I'm a woman in transition: from being married to being single; from trying to appear perfect to trying to be vulnerable and authentic. Basically, I'm trying to love myself for who I am--for my imperfections AND my awesomeness.

I've always loved quotes and poems. They ground me and give me a topic on which to reflect. In this blog, I'll share a quote that has touched me that day and then what comes to mind when I think and feel about it.

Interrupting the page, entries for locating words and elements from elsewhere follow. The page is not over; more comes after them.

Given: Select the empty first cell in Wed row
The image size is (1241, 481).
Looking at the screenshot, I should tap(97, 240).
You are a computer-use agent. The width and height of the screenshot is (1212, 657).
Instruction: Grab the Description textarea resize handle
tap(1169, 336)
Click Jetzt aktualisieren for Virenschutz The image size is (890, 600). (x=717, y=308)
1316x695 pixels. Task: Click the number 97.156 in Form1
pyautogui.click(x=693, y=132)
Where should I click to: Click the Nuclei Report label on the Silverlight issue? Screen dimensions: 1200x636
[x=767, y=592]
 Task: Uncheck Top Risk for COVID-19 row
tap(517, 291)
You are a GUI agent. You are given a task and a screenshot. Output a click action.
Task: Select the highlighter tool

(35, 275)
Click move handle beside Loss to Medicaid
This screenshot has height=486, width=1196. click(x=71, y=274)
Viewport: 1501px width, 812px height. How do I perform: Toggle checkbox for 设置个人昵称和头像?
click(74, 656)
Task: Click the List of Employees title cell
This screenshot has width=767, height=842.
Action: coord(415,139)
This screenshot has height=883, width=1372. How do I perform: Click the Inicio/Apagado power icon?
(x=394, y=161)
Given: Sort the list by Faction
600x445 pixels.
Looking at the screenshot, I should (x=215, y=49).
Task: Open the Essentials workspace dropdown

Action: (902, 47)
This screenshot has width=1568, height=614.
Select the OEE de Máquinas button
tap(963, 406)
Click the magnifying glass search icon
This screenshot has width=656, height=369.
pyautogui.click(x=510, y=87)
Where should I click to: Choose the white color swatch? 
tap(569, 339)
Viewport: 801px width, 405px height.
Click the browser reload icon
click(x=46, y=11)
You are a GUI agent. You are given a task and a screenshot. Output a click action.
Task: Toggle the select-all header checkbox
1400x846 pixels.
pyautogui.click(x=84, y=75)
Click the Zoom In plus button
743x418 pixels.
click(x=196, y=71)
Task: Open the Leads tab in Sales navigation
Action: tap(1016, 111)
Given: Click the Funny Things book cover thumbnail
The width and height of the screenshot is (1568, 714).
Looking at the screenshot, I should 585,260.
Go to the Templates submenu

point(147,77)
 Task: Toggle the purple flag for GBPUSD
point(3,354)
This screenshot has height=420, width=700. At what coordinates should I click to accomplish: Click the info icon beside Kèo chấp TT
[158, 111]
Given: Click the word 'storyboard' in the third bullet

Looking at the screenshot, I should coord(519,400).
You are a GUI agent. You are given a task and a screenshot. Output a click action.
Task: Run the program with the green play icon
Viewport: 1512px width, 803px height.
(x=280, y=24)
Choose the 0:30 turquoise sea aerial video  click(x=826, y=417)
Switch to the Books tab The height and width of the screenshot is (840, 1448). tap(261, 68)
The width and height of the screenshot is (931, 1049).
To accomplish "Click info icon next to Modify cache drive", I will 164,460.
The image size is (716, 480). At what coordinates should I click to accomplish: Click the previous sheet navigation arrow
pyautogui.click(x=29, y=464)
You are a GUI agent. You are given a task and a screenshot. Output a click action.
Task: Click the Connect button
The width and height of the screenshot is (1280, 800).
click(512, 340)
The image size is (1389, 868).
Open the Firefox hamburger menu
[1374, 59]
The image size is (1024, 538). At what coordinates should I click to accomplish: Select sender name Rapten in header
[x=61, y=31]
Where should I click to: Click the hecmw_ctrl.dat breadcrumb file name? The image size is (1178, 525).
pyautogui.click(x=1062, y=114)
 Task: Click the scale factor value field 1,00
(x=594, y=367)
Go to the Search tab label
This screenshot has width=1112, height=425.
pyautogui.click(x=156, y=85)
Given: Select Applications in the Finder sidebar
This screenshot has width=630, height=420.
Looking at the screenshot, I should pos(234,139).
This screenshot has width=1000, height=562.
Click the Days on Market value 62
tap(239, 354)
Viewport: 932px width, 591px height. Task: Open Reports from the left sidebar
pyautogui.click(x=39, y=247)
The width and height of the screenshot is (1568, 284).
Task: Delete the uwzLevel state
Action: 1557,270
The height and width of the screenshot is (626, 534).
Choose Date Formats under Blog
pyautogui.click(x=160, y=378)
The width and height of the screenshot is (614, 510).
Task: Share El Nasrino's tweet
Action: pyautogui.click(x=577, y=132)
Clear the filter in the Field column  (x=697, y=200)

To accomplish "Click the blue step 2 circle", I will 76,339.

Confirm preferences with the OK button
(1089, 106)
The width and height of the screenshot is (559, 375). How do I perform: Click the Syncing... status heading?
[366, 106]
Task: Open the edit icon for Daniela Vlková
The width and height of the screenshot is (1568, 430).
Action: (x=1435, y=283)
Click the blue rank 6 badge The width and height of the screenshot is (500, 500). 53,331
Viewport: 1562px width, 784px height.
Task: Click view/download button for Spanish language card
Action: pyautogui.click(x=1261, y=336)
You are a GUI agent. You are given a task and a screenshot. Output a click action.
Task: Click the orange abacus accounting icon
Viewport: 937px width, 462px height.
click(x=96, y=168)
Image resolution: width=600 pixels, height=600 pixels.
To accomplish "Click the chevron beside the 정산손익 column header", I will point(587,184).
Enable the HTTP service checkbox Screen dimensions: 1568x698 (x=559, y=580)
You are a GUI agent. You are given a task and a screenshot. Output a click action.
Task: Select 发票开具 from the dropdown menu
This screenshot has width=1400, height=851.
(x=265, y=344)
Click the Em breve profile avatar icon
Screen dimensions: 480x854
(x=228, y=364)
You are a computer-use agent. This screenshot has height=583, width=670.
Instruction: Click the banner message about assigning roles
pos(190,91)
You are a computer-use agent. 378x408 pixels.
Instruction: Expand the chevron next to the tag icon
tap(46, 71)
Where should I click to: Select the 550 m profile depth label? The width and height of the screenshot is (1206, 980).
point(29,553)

These are my reflections as I go on my journey. As I open myself up to share them with you, I hope that they'll impact you as well and you'll share your reflections with me.

Sunday, March 18, 2012

Losing Yourself

To me there is in happiness an element of self-forgetfulness. You lose yourself in something outside yourself when you are happy; just as when you are desperately miserable you are intensely conscious of yourself, are a solid lump of ego weighing a ton.   --J.B. Priestley, 1894 – 1984

I just got back from the beach.  My mom has a condo there for a couple of months and her time is almost done and it is my first time there.  In my eyes, that is a sin--not just because I should spend more time with my mom, but because it is the beach, for Goddess' sake!

I got there and was in my swimsuit and on the sand with my book and a beach chair in record time.  I read an entire fluff book there on the beach.  Then I had friends come join me and we had an evening of drinking and being just silly.  They actually couldn't go to sleep because we were laughing too much.  How awesome is that?  This morning we meant to workout or walk or be productive.  But I sat around and read and ate cookies for breakfast instead.  Productivity will come later. 

There are times we take all of our lives too seriously and we need to have some "self-forgetfulness."  A drink, the sound of the beach, a good walk on the sand and a good laugh. 

I've had enough time of being a solid lump of ego weighing a ton.  And I'm sure I'll have more (my Monday morning is going to pack quite a punch of that, I'm sure), but for 24 hours, I was very grateful to just "lose myself."

1 comment:

  1. Beth and I call that Frivolous Fun. And we have pledged to search it out on more occasions.